Turnover & Job Flows Turnover: Bearish (5); Job Flows: NEUTRAL (8) Worker confidence weakening, job dynamism waning.
Hours & Momentum Hours: NEUTRAL (6); Momentum: Neutral (7) Hours stable; momentum neutral with payroll softening offset by contained claims.
Sectoral Diffusion NEUTRAL (12) Mixed sectoral performance, neither broad expansion nor contraction.

7. Explicit Slack Gap Assessment

Based on the Explicit Slack Gap signal (1), the canonical view indicates a Slack Gap Direction of NEUTRAL, with Slack Gap Momentum assessed as STABLE. This assessment carries MEDIUM confidence. The current gap of -0.12 percentage points (UNRATE 4.2% vs. NROU 4.32%) (1) suggests the labor market is near its non-inflationary equilibrium, but with a modest positive momentum in the gap, hinting at a potential future widening of slack.

8. Forward Risks

Upside / Resilience Risks

  • Stabilisation or improvement in underemployment metrics, particularly a reversal in the rising U-6 rate (3).
  • Improving turnover and job flows, manifested through a recovery in the Labor Market Turnover Differential (5) and stronger net job creation (8).
  • Sectoral re-acceleration and broadening of gains, moving the Sectoral Employment Diffusion into a "HOT" regime (12).

Downside / Slowdown Risks

  • Underemployment turning “HOT” or a significant rise in median duration of unemployment, indicating deepening slack (3).
  • Further deterioration in job flows and hiring, leading to a "COOL" regime for Job Flows (8).
  • Sectoral diffusion tipping into COOL with broad-based weakening, where fewer than half of tracked sectors show positive YoY growth (12).

9. Investment Interpretation (Informational)

The current labor market dynamics, characterized by overall neutrality but with increasing marginal cooling signals, suggest moderating wage pressure (14). While the Wage Pressure z-score is still negative, the decline in the Labor Tightness component indicates easing labor market frictions (14). This environment could support a continued disinflationary trend, but the rate of moderation remains a key variable.

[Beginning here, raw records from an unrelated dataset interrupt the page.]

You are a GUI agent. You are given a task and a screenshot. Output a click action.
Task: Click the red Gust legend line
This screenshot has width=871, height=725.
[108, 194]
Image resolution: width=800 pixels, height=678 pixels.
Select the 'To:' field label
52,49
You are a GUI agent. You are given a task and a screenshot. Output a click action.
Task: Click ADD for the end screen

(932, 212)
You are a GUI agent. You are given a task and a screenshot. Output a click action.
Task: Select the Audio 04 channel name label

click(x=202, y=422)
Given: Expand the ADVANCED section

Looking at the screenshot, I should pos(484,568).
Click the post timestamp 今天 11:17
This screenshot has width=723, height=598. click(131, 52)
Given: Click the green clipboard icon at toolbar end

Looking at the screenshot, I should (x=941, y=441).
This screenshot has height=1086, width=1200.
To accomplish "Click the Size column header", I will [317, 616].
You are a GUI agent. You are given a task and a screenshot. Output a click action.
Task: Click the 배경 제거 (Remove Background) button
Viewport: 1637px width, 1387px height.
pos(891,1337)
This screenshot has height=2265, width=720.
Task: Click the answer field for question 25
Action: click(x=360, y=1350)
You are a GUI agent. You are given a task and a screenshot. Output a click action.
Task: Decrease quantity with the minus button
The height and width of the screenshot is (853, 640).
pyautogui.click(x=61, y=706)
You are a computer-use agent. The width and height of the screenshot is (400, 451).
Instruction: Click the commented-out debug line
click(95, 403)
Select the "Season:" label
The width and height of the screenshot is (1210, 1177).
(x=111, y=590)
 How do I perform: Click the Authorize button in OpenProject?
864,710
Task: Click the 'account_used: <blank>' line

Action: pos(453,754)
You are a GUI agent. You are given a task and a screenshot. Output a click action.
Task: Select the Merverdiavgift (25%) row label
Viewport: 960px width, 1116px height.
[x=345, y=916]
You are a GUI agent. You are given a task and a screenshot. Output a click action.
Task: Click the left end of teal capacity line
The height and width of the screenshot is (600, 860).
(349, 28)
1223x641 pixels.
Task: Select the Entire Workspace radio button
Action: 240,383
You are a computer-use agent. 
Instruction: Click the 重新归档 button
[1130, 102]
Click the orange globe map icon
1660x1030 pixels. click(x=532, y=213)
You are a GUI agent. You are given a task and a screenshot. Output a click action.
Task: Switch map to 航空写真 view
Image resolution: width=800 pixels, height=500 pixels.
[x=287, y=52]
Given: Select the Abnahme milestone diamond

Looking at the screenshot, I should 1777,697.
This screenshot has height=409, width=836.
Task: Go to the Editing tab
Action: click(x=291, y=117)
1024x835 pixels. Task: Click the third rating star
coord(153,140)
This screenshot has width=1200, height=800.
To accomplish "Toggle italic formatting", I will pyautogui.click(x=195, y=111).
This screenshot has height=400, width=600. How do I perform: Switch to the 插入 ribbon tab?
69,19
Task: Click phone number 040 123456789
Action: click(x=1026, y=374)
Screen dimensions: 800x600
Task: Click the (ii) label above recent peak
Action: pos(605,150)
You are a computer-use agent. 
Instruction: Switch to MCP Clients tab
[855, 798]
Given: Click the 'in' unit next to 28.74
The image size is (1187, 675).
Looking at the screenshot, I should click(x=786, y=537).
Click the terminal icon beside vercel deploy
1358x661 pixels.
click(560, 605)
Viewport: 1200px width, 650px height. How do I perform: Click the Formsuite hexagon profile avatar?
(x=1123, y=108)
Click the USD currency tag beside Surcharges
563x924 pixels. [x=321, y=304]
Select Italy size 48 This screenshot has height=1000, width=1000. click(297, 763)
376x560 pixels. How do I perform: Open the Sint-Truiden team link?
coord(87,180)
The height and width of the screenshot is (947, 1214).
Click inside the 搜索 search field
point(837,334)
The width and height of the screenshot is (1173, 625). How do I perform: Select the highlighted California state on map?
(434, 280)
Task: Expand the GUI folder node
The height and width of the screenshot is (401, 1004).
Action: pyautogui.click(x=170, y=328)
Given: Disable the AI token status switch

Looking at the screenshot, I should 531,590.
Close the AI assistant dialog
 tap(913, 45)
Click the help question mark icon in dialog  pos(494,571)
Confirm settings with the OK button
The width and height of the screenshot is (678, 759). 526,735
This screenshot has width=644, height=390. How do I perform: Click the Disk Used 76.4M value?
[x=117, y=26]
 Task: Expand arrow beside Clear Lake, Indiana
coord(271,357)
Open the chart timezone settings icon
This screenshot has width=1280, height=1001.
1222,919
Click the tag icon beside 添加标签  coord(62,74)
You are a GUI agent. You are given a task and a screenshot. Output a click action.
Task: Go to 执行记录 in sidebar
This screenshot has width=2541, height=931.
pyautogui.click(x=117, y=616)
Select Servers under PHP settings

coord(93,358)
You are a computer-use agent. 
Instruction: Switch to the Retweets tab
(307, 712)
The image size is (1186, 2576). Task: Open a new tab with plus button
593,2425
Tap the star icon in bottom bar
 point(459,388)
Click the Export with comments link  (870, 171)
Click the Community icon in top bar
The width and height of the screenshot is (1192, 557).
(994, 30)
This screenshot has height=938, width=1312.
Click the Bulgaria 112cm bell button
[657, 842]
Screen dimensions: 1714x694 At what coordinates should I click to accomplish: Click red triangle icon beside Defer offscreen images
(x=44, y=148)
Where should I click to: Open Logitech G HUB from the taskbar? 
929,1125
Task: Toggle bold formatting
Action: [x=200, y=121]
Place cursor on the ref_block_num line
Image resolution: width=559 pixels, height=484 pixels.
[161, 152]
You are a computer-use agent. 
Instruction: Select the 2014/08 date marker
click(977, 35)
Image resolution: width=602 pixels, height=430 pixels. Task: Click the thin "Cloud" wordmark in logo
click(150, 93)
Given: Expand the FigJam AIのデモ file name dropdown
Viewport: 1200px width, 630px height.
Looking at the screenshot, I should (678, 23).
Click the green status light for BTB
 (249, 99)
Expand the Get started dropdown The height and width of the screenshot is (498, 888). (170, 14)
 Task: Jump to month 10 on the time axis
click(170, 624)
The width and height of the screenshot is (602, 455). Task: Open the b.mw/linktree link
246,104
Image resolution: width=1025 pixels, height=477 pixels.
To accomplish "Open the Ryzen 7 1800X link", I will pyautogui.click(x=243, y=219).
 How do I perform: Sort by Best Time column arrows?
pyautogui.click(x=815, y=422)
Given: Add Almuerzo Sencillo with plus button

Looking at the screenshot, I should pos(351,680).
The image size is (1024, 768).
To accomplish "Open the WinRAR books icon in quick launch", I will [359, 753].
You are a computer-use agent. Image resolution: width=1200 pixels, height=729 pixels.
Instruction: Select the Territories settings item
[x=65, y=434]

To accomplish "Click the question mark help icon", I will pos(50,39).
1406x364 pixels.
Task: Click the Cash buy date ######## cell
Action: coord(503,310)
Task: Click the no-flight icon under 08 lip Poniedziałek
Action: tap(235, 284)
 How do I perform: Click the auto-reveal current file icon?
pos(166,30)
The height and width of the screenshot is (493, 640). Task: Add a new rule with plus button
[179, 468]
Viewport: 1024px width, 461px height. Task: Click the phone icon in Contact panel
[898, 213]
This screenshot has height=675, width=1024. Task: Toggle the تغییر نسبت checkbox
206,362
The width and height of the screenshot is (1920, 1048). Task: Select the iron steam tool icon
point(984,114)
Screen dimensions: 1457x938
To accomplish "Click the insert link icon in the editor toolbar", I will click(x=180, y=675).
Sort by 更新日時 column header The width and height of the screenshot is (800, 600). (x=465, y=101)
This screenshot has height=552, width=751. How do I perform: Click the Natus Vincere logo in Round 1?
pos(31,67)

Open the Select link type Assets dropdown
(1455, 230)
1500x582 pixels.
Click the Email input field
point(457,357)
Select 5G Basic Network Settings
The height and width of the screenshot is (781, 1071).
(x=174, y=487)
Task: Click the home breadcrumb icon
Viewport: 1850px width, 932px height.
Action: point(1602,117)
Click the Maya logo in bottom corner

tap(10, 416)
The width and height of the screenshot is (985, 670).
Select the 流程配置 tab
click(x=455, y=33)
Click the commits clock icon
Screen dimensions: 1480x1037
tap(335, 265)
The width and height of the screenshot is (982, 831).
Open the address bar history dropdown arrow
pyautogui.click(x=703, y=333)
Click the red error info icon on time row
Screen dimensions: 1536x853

Household consumption and corporate earnings remain sensitive to these labor market signals. Weakening employment composition (2), bearish consumer sentiment (13), and declining labor market turnover (5) could foreshadow reduced consumer spending capacity and cautious corporate investment. From a policy perspective, a neutral but cooling labor market implies that the central bank may find less impetus for aggressive tightening, while remaining vigilant for signs of either persistent inflationary pressures or an accelerating slowdown.

Missing Content / Critical Improvements

  • The latest PAYEMS data for 2025-12-31 is missing, preventing a complete and current calculation of the Labour Market Momentum signal's payroll component (11). Resolution requires updated PAYEMS data.
  • `Hours_Level_Composite_0_100` consistently reports 50.0 across all observations, despite variation in the underlying `Hours_Level_Composite_z` (6). This suggests the min-max scaling to 0-100 may not be fully functional or informative for the provided data range.
  • `Job_Flows_Composite_0_100` remains flat at 40.72055 across all quarters in the provided data (8). This is unexpected for a min-max scaled composite and suggests a potential calculation or data reporting issue that could misrepresent historical signal context.